City in Alabama, United States

Piedmont is a city in Calhoun and Cherokee counties in the U.S. state of Alabama. The population was 4,400 at the 2020 census. It is included in the Anniston-Oxford, Alabama Metropolitan Statistical Area.

==History==

===Founding and early growth===
The area now known as Piedmont is a community that began in the early 1840s, located at the crossroads of two early post roads. Major Jacob Forney Dailey of North Carolina came to Alabama in 1848 and bought land in present-day Piedmont. Major Dailey named the area Cross Plains, and an official post office with that name was established on September 22, 1851.

The Standard Coosa-Thatcher Cotton Mill was established in Piedmont in the late 1800s and was the main source of employment in and around the city for nearly a century.

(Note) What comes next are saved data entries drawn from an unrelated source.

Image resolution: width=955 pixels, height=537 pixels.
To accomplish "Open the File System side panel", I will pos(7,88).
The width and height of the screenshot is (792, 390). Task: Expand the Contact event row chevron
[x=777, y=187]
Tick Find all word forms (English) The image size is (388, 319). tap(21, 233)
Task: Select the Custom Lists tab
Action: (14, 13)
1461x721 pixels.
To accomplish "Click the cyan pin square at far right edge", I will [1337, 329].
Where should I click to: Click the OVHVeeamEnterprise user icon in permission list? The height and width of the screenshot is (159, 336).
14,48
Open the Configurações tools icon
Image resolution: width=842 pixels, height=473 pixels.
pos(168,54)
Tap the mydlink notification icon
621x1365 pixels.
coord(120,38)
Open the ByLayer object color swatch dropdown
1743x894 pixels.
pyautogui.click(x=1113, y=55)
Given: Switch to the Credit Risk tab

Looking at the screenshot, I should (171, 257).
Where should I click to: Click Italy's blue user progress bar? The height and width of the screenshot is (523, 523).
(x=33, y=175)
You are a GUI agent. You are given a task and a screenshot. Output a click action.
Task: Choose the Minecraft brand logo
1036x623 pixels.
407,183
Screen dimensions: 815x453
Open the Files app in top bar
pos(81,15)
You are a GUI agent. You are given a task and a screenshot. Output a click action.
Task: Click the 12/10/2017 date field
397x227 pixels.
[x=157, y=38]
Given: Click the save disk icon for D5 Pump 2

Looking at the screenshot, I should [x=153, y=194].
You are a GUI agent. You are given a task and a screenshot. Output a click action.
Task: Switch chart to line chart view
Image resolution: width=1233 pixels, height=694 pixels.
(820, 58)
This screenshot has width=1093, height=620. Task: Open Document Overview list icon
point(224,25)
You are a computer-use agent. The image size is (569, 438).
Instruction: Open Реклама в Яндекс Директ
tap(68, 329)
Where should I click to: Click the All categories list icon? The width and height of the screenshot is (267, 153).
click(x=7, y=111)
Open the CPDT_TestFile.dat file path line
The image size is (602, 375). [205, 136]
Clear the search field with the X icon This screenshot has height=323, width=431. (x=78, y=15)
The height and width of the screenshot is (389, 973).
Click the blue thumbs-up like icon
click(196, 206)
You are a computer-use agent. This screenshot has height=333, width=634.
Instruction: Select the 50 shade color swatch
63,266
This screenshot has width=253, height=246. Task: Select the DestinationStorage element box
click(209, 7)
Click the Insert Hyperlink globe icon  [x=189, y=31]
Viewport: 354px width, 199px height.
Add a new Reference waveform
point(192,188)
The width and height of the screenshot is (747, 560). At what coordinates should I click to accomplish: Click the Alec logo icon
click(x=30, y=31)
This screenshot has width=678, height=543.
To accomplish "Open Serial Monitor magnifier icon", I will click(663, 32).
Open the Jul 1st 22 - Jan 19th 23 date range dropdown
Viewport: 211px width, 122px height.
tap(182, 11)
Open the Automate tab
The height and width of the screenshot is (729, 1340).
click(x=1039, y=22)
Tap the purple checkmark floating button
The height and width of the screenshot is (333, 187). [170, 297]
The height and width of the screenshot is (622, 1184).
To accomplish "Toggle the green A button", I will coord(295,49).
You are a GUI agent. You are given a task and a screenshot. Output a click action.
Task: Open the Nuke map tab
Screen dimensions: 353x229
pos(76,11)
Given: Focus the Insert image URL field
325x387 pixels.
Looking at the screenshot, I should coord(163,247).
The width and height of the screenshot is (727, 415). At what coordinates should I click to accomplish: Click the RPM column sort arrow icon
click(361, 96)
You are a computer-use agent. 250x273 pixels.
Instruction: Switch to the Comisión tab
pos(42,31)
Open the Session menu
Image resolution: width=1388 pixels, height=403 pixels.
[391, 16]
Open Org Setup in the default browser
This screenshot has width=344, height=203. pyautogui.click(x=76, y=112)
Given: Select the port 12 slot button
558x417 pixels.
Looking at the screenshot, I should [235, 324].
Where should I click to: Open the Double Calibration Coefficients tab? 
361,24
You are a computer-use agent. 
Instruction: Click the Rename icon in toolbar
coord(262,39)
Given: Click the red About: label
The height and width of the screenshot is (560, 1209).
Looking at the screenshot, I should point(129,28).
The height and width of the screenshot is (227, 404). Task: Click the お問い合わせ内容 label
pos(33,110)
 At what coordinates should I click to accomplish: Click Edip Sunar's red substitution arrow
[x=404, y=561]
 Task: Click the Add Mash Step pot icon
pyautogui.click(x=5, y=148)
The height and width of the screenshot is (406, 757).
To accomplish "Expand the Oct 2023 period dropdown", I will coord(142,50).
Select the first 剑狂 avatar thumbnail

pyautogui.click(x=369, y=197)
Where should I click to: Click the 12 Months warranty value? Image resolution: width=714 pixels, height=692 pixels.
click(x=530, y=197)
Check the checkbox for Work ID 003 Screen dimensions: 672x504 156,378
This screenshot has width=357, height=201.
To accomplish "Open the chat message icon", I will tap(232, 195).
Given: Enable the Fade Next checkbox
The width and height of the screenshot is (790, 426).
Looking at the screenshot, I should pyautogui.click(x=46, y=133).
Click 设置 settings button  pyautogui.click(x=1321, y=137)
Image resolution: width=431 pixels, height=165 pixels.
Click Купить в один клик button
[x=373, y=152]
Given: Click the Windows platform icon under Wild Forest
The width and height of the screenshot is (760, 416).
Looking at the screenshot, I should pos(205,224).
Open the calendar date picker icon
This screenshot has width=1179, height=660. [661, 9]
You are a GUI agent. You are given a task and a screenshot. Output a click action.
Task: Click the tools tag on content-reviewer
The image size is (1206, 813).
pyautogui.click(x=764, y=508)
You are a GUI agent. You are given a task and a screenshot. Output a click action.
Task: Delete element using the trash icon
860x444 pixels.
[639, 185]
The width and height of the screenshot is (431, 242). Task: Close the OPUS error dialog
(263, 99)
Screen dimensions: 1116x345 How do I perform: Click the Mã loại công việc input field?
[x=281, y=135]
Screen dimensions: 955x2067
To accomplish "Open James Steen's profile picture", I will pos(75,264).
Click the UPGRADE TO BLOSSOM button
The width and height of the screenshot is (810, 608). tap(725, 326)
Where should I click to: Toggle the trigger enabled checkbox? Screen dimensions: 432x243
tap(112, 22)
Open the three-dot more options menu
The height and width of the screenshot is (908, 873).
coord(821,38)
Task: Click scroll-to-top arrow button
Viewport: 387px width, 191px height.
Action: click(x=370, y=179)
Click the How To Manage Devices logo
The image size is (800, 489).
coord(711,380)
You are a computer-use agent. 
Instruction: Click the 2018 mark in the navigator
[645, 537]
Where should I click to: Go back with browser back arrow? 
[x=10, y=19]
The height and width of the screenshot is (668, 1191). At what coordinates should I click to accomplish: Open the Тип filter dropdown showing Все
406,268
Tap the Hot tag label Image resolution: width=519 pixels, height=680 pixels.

After being named "Hollow Stump" and "Cross Plains" local residents settled for the name Piedmont in 1888. The word Piedmont means "Foot of the mountains" which was more appealing to local residents since the city is surrounded by mountainous scenery.

===Recent history===
The Standard Coosa-Thatcher Company was a textile corporation founded in Piedmont in 1891. It was publicly traded beginning in 1922. The firm is important because of its endurance for nearly a century and its expansion throughout the southeast United States and into the western United States. Also known in Piedmont as the "Cotton Mill", it began operating in 1892 and closed in 1995. In 2016, demolition of the building began. Over the next two years or so, workers tore down the mill and reclaimed more than 100-year-old lumber and other material for resale.

==Geography==
According to the United States Census Bureau, the city has a total area of 25.6 km2, of which 25.4 sqkm is land and 0.2 sqkm, or 0.67%, is water. Piedmont lies on the eastern border of the state of Alabama, near the border of Georgia. Piedmont is located between Gadsden Alabama and Cedartown Georgia via US highway 278 (West/East) and between Centre Alabama and Jacksonville Alabama/Jacksonville State University via Alabama highway 21 and Alabama highway 9 (North/South). The nearest interstates are I-59 via US highway 278 (Gadsden) and I-20 via Alabama highway 21 or Alabama highway 9 (Anniston/Oxford).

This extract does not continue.